Moving your team around is very similar to the mechanics seen in XCOM games. Each turn, you are given a number of action points for each member of your team, and once you've expended them all, you end your turn and the enemy team moves. You can only perform one major action per turn, though, such as shooting at another agent or hacking a computer.
It's a hybrid between the pure action points system of the original X-COM: UFO Defense and the more streamlined system of XCOM: Enemy Unknown, and it works well. Moving around, peeking through doors, and other minor actions can be taken freely, but players are forced to make important choices as to whether they execute on something bigger, like attacking a guard. In addition, several actions such as going into a room blind, without knowing if there is a guard or camera present can result in an increase to the alarm meter that acts as your timer. If a turn ends with you in sight of a camera, or a guard gets a radio call off, you're in some serious trouble.
Indie Game Insider:
Where Incognita shines is with the things that Klei changed about the turn-based strategy genre. Complemented by the slow strategy gameplay of the genre, Klei decided to create a stealth espionage style game using the same mechanics. More commonly in games like Final Fantasy Tactics and XCOM the goal is to wipe out everyone on the opposing team, or take out a specific boss-type enemy residing on the field. With Incognita, you have other objectives such as hacking into computers and sneaking past enemies. The combat systems that you're used to with these style games are still available to use, but you are encouraged to avoid them mostly by the extremely high difficulty to proceed that way. The enemies are much stronger in this title and often times warn their friends once they spot you, so before you know it you're surrounded by a ton of enemies that you have no chance of killing without losing half of your team.

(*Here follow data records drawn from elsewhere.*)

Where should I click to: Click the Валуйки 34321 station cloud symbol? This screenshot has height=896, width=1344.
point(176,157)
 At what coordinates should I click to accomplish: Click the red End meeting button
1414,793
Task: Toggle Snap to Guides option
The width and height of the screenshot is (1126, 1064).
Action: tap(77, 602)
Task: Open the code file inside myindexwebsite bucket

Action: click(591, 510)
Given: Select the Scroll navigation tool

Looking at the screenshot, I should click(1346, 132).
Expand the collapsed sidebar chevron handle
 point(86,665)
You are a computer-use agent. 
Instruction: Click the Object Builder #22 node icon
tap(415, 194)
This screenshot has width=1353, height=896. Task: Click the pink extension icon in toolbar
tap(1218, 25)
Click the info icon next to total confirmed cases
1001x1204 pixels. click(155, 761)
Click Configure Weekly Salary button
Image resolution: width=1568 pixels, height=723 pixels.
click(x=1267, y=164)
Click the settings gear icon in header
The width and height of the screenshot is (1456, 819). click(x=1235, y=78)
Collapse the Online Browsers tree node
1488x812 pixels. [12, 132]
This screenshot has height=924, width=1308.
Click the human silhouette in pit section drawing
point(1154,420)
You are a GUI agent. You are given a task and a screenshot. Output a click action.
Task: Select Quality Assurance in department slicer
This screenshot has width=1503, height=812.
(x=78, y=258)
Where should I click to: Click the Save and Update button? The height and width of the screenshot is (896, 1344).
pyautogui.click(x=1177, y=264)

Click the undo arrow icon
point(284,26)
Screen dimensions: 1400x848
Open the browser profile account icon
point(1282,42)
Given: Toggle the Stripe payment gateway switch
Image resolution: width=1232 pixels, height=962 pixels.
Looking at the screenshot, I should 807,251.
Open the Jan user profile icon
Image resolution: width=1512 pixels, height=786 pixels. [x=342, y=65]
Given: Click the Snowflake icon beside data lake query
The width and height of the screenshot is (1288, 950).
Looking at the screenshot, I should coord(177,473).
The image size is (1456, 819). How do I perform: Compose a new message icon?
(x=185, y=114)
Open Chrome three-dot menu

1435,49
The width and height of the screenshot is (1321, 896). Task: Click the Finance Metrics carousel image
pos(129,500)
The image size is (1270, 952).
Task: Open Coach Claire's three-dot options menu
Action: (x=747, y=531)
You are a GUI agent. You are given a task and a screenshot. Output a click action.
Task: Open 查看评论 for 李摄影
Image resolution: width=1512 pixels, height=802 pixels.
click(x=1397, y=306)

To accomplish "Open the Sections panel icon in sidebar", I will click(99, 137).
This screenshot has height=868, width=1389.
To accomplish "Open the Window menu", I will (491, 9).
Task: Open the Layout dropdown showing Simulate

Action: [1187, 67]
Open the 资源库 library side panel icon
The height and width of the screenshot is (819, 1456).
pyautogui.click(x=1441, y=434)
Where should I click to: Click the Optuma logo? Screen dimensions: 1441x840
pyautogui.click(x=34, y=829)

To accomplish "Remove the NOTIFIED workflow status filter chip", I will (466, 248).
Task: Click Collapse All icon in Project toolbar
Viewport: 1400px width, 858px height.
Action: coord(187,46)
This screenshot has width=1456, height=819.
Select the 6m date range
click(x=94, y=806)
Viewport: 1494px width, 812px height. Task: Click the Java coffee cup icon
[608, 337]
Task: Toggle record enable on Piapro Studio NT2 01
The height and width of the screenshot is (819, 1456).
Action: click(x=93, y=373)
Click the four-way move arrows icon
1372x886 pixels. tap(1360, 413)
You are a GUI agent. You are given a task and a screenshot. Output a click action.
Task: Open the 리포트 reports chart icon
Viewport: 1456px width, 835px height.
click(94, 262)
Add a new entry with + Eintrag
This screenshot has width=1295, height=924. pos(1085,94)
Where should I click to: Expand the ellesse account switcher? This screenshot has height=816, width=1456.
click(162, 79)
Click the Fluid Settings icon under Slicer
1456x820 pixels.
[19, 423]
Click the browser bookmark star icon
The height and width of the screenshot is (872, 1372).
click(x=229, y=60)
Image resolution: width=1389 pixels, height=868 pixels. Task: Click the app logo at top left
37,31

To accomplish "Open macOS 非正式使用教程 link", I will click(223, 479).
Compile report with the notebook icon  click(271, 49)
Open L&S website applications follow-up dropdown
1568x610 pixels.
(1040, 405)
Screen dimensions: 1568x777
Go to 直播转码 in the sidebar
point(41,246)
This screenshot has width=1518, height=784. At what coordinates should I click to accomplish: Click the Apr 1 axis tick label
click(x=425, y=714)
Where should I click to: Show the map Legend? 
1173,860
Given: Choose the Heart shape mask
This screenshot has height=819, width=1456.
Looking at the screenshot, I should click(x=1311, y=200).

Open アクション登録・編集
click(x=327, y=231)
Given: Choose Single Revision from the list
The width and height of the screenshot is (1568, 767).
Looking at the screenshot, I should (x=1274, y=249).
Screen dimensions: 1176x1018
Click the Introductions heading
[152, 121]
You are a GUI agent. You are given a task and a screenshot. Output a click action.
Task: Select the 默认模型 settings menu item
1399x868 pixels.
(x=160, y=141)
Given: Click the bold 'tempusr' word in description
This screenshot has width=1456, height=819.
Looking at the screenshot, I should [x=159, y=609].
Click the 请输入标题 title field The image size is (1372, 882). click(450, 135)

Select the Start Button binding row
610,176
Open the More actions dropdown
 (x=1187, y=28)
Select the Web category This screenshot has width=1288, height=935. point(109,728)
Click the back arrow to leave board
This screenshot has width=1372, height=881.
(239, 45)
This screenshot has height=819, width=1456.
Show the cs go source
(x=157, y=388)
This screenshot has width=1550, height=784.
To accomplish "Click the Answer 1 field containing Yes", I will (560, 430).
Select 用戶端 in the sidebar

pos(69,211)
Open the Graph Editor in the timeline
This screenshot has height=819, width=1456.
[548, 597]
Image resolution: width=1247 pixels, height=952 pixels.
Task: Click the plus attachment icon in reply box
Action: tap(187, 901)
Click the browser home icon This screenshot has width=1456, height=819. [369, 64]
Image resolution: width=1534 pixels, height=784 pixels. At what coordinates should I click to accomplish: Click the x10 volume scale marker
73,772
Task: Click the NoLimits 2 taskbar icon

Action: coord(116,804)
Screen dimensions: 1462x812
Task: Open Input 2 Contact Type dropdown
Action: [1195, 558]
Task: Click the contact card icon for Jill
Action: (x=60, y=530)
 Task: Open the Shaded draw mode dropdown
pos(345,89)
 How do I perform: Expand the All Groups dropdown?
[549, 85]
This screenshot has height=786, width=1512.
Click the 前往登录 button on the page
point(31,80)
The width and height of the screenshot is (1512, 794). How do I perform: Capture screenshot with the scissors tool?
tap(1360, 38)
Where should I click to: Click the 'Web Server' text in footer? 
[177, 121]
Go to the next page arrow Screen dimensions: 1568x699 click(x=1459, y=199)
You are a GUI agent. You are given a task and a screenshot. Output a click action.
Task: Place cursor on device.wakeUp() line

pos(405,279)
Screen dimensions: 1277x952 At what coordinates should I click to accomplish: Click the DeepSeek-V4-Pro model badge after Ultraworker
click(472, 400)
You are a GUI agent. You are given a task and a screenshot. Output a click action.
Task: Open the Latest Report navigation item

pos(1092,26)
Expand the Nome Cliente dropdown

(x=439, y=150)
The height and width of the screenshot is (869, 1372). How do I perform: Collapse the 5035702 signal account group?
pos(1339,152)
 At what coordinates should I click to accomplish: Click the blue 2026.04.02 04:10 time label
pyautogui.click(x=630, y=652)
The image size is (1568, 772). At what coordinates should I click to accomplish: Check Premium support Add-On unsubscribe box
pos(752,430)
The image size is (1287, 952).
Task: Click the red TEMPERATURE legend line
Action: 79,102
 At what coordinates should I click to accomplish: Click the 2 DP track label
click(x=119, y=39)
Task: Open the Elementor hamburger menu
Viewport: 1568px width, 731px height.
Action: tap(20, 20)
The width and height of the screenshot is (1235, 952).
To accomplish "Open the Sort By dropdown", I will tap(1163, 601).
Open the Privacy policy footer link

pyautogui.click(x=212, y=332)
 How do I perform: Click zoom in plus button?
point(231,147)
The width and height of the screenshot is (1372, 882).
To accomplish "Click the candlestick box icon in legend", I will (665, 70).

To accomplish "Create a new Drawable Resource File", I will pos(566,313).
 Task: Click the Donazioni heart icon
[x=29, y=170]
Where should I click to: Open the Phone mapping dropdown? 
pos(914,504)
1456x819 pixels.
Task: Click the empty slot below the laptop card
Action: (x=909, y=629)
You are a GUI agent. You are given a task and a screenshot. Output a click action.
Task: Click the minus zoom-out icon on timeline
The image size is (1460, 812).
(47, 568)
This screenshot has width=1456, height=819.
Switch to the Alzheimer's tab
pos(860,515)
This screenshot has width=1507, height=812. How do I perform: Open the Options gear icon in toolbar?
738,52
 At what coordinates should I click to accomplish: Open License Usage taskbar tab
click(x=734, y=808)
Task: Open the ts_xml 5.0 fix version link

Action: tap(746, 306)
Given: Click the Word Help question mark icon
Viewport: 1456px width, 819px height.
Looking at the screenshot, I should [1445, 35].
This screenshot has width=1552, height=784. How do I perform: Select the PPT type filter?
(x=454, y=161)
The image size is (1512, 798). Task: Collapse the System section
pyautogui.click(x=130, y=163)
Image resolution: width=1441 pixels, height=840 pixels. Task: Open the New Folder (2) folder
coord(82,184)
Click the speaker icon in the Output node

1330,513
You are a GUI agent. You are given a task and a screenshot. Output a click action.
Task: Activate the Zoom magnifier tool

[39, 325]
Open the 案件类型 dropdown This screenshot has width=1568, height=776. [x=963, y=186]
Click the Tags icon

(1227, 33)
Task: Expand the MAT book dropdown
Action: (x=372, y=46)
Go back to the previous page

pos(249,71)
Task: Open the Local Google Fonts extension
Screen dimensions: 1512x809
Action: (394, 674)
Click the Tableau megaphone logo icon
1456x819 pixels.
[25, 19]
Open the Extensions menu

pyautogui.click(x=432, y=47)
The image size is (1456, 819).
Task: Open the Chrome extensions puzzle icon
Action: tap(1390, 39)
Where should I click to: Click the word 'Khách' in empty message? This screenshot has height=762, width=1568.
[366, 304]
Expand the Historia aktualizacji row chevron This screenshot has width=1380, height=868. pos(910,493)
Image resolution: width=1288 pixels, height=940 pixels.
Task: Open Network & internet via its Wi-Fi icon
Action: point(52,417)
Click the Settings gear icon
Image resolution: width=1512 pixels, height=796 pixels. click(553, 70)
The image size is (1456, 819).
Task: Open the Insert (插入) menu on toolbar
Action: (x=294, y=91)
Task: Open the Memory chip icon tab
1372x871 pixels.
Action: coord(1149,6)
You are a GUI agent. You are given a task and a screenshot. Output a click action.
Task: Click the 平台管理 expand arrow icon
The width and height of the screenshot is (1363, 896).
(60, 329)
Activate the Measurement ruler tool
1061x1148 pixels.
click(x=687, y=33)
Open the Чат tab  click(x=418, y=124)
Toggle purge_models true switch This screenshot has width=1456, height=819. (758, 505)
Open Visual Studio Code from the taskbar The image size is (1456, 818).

Remaining unseen takes a similar role to ducking behind cover in XCOM. You can hide behind things such as office desks and potted plants. There is also a mechanic that allows you to effectively listen at doors and see who is on the other side and where they are. You can use this to your advantage by choosing to wait for them to leave the room before you kick the door in. There is also my personal favorite of getting their attention by making noise at the door, and then strapping a bomb to the door so it blows them when they try to open it. These mechanics are so very well complemented by the genre that it amazes me that it took this long for somebody to create a game like this.